Crocuses are very rewarding. They bloom early with bright, cheery colors and spread over time. They can be grown in a formal flower garden, or naturalized in a meadow or orchard.
Traditional varieties, such as Ruby Giant and Pickwick, feature purple or purple and white flowers. I like the yellow-flowered varieties such as Golden Beauty and Romance.
The key to getting a big color splash is to plant lots of crocuses close together.
Dig a hole and plant bulbs that are almost touching -- about two to three inches deep.

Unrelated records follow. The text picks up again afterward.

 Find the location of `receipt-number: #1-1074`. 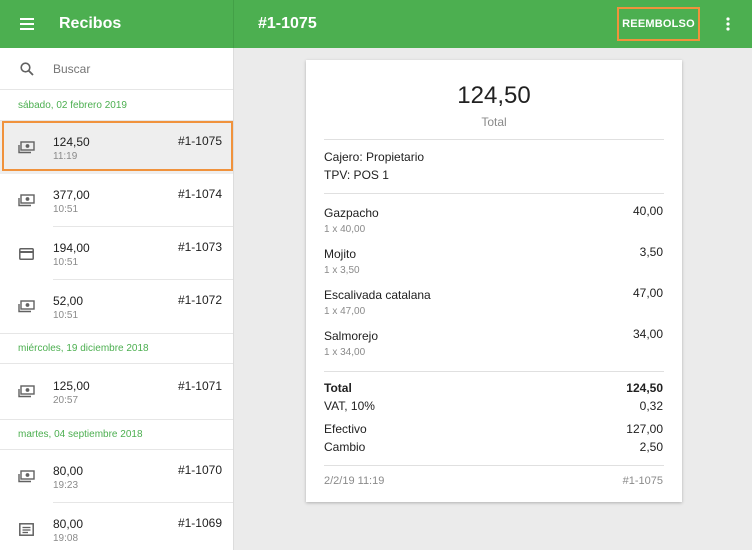

receipt-number: #1-1074 is located at coordinates (200, 194).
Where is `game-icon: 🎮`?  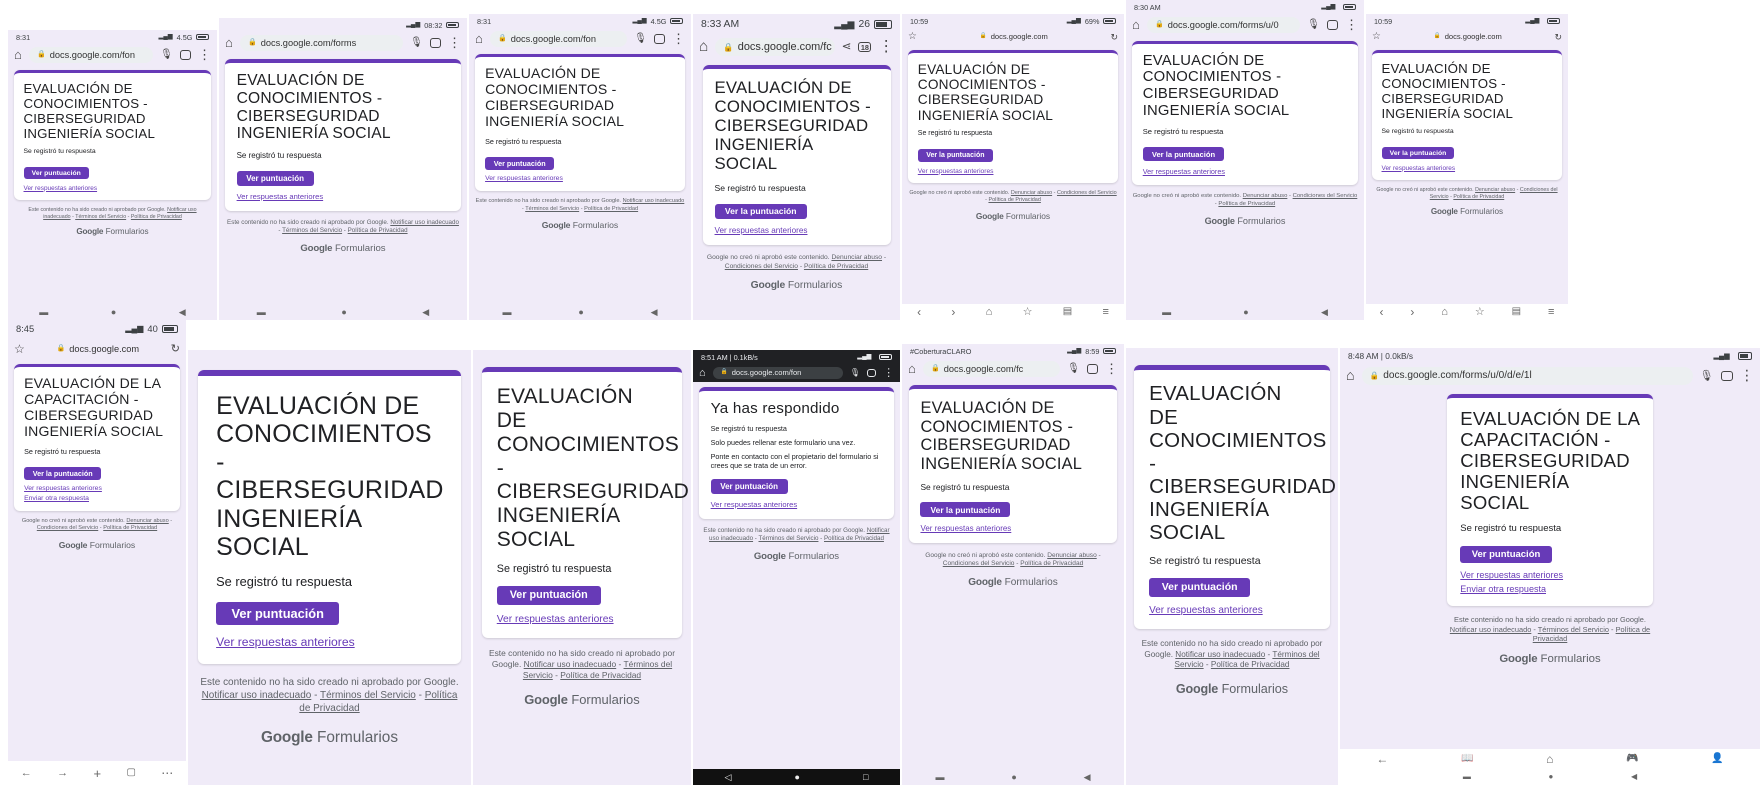 game-icon: 🎮 is located at coordinates (1632, 759).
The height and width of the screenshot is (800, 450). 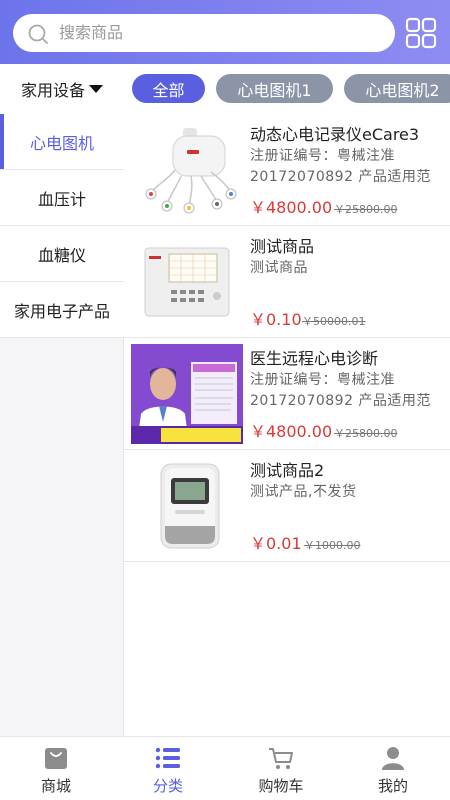 What do you see at coordinates (52, 90) in the screenshot?
I see `category-dropdown-label: 家用设备` at bounding box center [52, 90].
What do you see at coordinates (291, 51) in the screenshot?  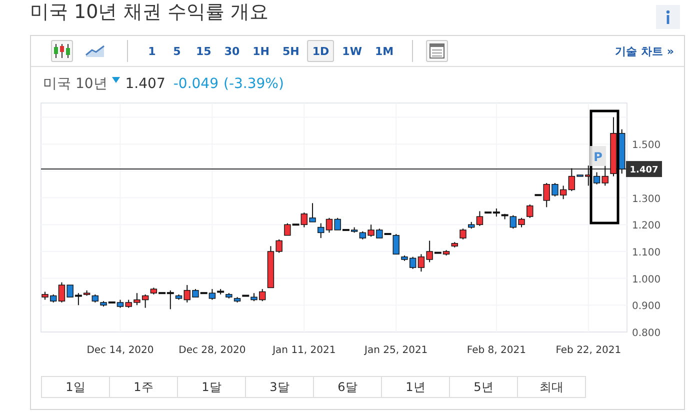 I see `interval-button: 5H` at bounding box center [291, 51].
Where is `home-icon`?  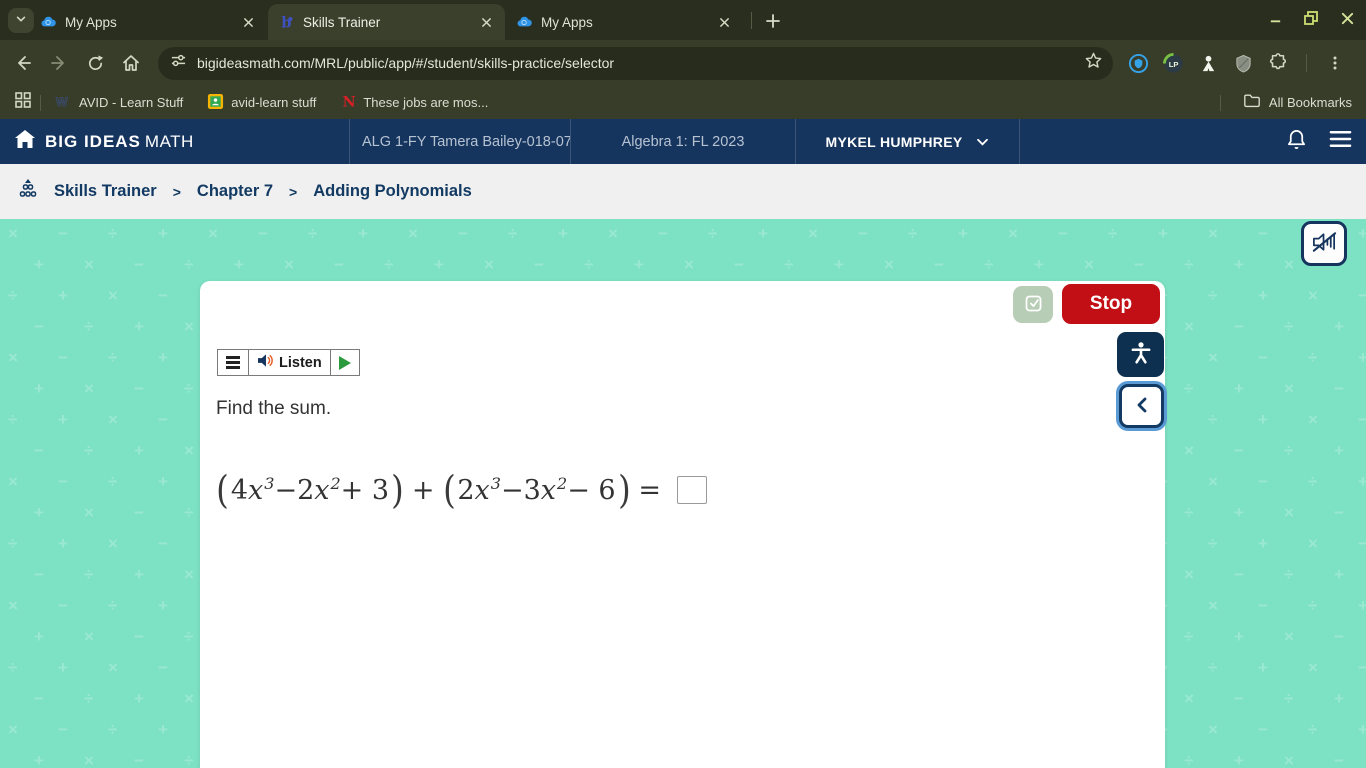 home-icon is located at coordinates (131, 63).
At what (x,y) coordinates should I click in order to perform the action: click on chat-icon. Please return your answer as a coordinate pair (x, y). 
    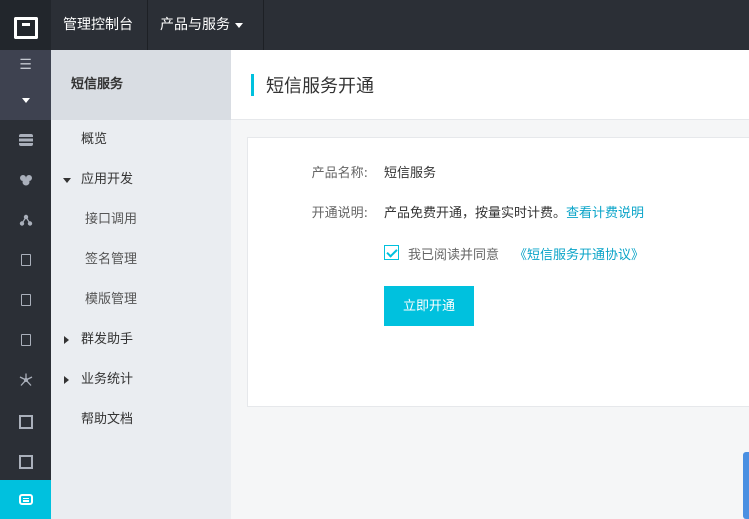
    Looking at the image, I should click on (26, 500).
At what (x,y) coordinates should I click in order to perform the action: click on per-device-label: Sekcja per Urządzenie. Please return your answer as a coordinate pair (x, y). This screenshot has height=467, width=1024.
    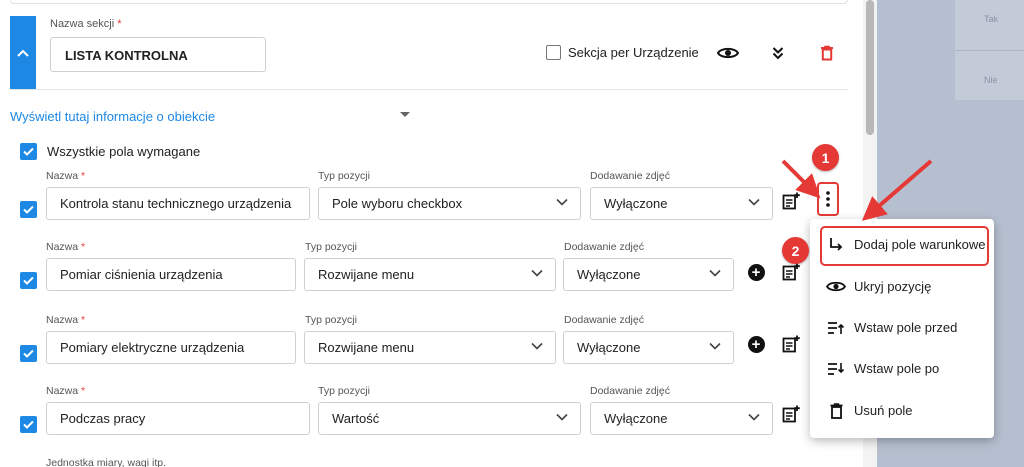
    Looking at the image, I should click on (634, 52).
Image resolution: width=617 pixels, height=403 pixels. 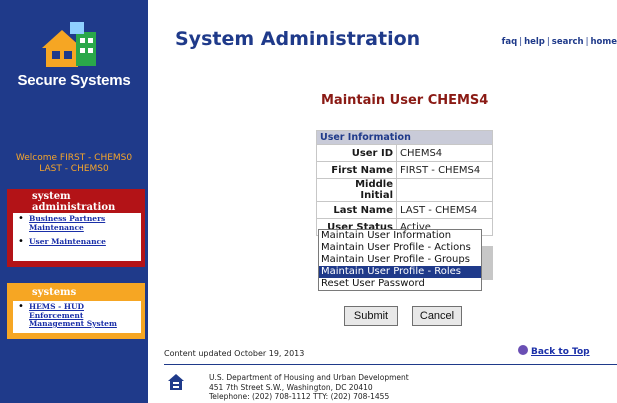 I want to click on brand-name: Secure Systems, so click(x=74, y=80).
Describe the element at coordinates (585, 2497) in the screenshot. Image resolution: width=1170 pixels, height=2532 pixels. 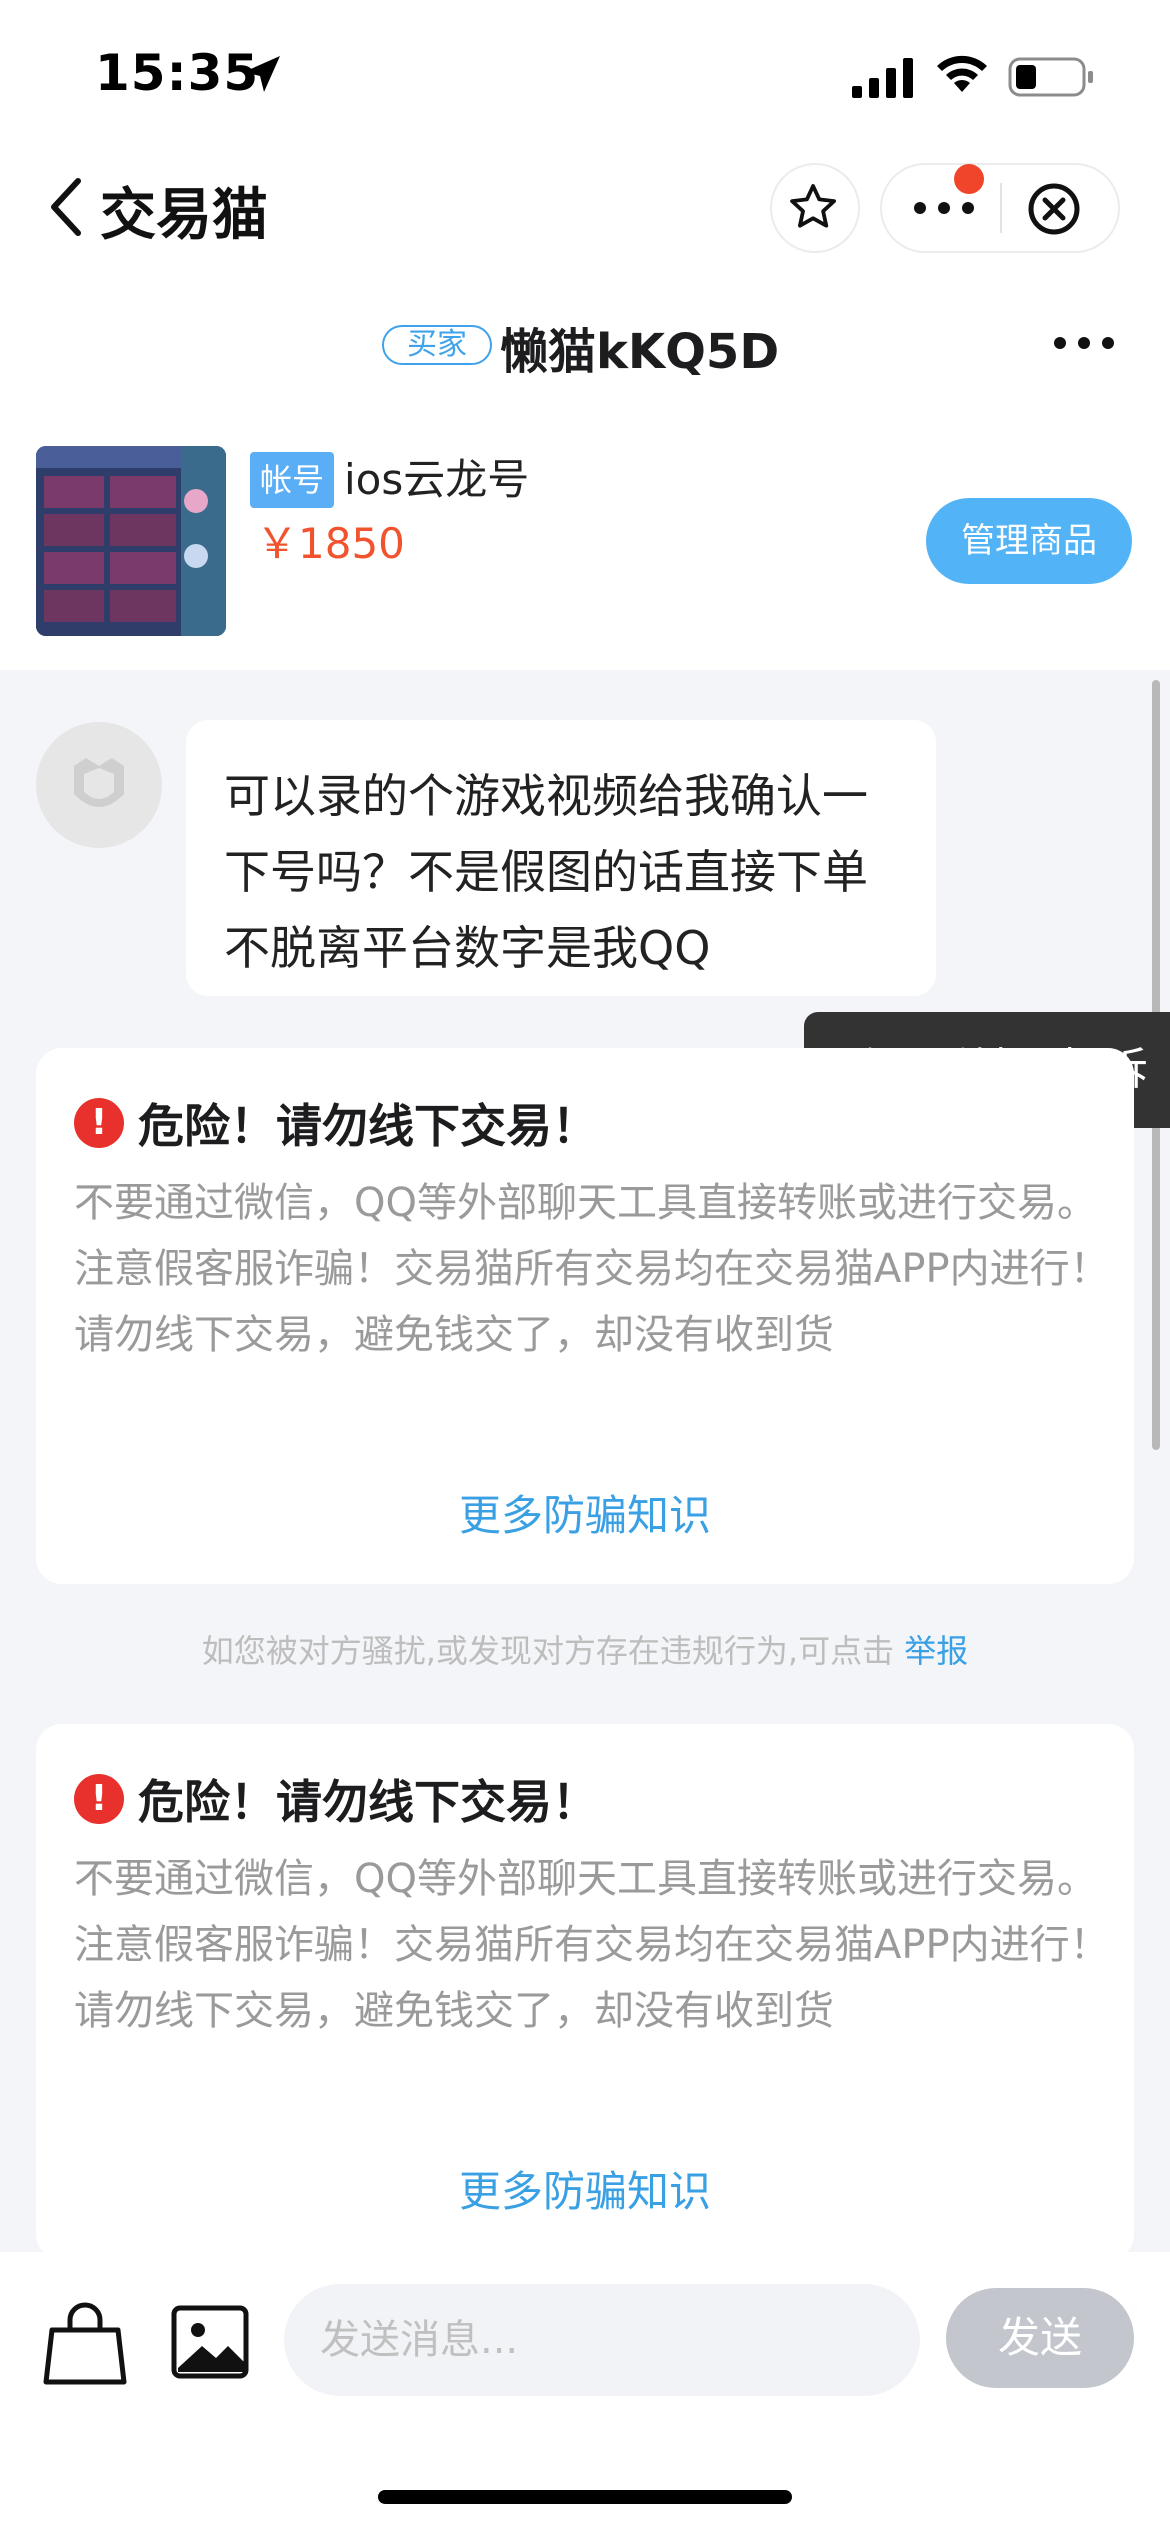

You can also mix crocuses with daffodils and tulips. In the same hole, plant the large bulbed daffodils six to eight inches deep, and cover with soil. Plant the medium sized tulips four inches deep and cover. Finally, plant the crocus on top of those bulbs. You'll get a succession of blooms stretching into spring.
If planting in a lawn or meadow, don't mow too early. Bulbs need their foliage to grow and rejuvenate the bulb for the next spring. Don't mow the bulb patch until the foliage starts to yellow in early summer.
Critters can be a problem. Mice, voles, and chipmunks love to dig up and munch on newly planted crocuses. To help thwart them, sprinkle ground-up seashells into the hole when planting. The critter won't like the sharp edges.
For deer browsing in spring, spray with a repellent such as Plantskydd when the bulbs first appear.